08.03.2012
Aussagen zum Islam
Chef der türkischen Gemeinde würdigt Wulff
Kenan Kolat (Archivbild): "Noch einmal für die Arbeit bedanken"
Berlin - Der Vorsitzende der Türkischen Gemeinde Deutschlands, Kenan Kolat, nimmt am Zapfenstreich für den zurückgetretenen Bundespräsidenten Christian Wulff teil, um dessen Aussagen zum Islam zu würdigen. Wulff habe mit seiner Äußerung, dass der Islam zu Deutschland gehöre, in seiner Amtszeit zur kulturellen Vielfalt der Gesellschaft beigetragen, sagte Kolat am Donnerstag dem RBB-Sender Radio Eins. Für diese Verdienste wolle er ihm heute die Ehre erweisen.

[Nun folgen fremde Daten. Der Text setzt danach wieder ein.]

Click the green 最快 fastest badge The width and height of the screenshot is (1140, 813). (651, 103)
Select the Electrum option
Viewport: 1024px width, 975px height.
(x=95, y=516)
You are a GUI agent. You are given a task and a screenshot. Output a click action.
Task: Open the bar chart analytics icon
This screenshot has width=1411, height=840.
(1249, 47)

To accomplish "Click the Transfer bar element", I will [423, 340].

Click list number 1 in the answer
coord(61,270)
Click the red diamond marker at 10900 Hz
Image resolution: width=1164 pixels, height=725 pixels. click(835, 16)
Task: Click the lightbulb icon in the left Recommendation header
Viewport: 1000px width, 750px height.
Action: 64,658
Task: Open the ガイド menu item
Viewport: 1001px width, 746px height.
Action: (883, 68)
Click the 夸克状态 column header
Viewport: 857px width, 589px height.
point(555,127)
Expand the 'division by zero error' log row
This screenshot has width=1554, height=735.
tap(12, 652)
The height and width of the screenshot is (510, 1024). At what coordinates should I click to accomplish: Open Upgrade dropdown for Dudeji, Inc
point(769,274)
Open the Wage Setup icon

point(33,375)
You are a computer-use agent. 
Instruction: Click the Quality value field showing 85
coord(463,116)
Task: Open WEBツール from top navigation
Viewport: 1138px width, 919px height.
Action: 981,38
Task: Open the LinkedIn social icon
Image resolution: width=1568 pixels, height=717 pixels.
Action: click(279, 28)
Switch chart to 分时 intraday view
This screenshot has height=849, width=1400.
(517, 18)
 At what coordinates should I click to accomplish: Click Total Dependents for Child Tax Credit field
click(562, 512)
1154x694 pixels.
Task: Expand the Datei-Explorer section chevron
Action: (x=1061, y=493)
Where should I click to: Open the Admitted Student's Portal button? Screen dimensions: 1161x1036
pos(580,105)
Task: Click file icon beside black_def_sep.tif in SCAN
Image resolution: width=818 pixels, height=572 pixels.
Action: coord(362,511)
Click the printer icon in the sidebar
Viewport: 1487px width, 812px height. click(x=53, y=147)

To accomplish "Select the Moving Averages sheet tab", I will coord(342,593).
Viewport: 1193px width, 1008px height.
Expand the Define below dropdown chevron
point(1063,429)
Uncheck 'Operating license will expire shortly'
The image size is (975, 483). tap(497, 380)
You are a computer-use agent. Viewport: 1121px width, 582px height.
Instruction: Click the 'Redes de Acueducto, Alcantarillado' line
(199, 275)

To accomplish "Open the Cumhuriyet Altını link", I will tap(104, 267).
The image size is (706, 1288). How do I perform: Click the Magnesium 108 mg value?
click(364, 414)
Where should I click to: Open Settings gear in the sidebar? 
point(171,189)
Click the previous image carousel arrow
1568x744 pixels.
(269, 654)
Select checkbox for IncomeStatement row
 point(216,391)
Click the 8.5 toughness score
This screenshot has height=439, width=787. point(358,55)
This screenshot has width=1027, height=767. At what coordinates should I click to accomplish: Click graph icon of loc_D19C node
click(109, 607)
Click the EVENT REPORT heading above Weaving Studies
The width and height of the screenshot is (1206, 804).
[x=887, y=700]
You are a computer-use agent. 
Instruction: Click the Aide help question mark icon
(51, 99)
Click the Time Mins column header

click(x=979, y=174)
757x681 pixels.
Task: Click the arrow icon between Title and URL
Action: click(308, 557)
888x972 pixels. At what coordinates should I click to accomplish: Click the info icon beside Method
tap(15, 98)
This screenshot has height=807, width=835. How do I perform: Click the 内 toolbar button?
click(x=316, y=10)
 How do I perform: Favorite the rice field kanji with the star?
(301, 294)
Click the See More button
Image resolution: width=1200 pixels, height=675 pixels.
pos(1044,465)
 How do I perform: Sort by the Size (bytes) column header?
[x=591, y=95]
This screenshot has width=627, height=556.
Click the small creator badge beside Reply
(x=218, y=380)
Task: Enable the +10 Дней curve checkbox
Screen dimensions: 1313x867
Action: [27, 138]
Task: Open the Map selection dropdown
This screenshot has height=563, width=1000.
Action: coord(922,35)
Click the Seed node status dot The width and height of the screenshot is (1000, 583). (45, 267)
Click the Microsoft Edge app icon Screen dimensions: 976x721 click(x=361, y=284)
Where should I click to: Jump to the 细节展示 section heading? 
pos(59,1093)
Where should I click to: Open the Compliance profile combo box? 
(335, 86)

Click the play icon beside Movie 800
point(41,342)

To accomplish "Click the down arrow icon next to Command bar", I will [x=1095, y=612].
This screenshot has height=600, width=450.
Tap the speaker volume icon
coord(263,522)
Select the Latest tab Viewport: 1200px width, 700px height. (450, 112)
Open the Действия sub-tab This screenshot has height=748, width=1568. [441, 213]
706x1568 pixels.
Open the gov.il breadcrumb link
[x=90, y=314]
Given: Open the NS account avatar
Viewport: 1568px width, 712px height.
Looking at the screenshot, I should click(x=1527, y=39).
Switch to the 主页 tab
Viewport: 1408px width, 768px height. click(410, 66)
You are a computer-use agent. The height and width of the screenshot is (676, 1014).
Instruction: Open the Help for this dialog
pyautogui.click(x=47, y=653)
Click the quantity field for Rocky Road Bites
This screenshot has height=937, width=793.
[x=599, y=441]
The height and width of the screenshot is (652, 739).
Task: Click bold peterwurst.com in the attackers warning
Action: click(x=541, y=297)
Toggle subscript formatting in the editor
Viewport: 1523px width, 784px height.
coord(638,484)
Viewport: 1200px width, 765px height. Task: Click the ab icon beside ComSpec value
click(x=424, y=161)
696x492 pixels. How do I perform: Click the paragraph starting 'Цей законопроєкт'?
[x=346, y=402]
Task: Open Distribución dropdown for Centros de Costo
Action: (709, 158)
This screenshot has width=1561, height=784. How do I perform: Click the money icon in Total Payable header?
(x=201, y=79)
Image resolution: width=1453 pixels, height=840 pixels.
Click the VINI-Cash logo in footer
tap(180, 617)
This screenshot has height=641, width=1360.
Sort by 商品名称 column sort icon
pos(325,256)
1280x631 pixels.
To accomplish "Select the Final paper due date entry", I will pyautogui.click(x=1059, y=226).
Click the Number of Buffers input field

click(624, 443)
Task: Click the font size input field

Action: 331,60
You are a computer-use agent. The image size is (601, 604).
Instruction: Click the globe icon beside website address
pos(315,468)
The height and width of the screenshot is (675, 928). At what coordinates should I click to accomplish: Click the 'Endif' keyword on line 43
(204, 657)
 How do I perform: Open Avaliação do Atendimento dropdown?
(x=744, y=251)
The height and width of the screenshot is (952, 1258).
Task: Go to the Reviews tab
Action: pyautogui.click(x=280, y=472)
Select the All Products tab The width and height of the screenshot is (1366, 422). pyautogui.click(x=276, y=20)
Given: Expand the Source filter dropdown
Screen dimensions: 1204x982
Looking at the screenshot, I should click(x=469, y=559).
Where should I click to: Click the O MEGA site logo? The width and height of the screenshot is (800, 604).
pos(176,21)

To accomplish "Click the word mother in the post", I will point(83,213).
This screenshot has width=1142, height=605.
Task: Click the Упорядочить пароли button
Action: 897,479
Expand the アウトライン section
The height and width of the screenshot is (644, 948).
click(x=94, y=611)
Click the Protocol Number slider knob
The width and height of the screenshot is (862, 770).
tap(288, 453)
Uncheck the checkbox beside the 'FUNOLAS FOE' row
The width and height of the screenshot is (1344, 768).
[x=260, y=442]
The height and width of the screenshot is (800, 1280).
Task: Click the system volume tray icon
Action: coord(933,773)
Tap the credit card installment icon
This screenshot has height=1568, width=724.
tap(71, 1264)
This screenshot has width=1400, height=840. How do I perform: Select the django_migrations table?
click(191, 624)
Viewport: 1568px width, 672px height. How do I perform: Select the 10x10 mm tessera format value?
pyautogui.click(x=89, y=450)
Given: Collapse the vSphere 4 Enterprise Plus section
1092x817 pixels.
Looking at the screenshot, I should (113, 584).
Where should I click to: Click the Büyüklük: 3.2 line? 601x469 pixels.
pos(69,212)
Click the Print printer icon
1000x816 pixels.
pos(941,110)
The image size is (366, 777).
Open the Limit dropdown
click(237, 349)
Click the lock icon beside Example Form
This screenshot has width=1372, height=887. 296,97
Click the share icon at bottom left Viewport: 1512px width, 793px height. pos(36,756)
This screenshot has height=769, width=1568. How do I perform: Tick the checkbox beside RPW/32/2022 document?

Wulff habe zur kulturellen Vielfalt der Bundesrepublik Deutschland mehr beigetragen als viele Politiker vor ihm, sagte Kolat. Daran ändere auch der Rücktritt nichts. Außerdem wolle er Wulff danken, sagte Kolat. "Ich denke, es ist wichtig, dass ich ihm im Namen der türkischen Gemeinde und im Namen aller Türken in Deutschland noch einmal für seine Arbeit danke." Und er hoffe, so Kolat, dass sich Wulff nach einer kleinen Auszeit wieder zu solchen Themen äußern werde.
Der Zapfenstreich der Bundeswehr für den Mitte Februar zurückgetretenen Wulff sei der "würdevolle Abschluss einer sehr hektischen Diskussion", sagt der Parlamentarische Staatssekretär im Bundeswirtschaftsministerium, Peter Hintze (CDU) dem Deutschlandfunk. Gegen Wulff gebe es keinen politischen Vorwurf. "Ich werde heute zum Zapfenstreich gehen und ich gehe auch gerne hin."
An dem Zapfenstreich am Donnerstagabend im Park von Schloss Bellevue wird der Großteil der Bundesregierung teilnehmen, die Fraktionschefs im Bundestag sowie Wulffs Amtsvorgänger werden hingegen nicht dabei sein.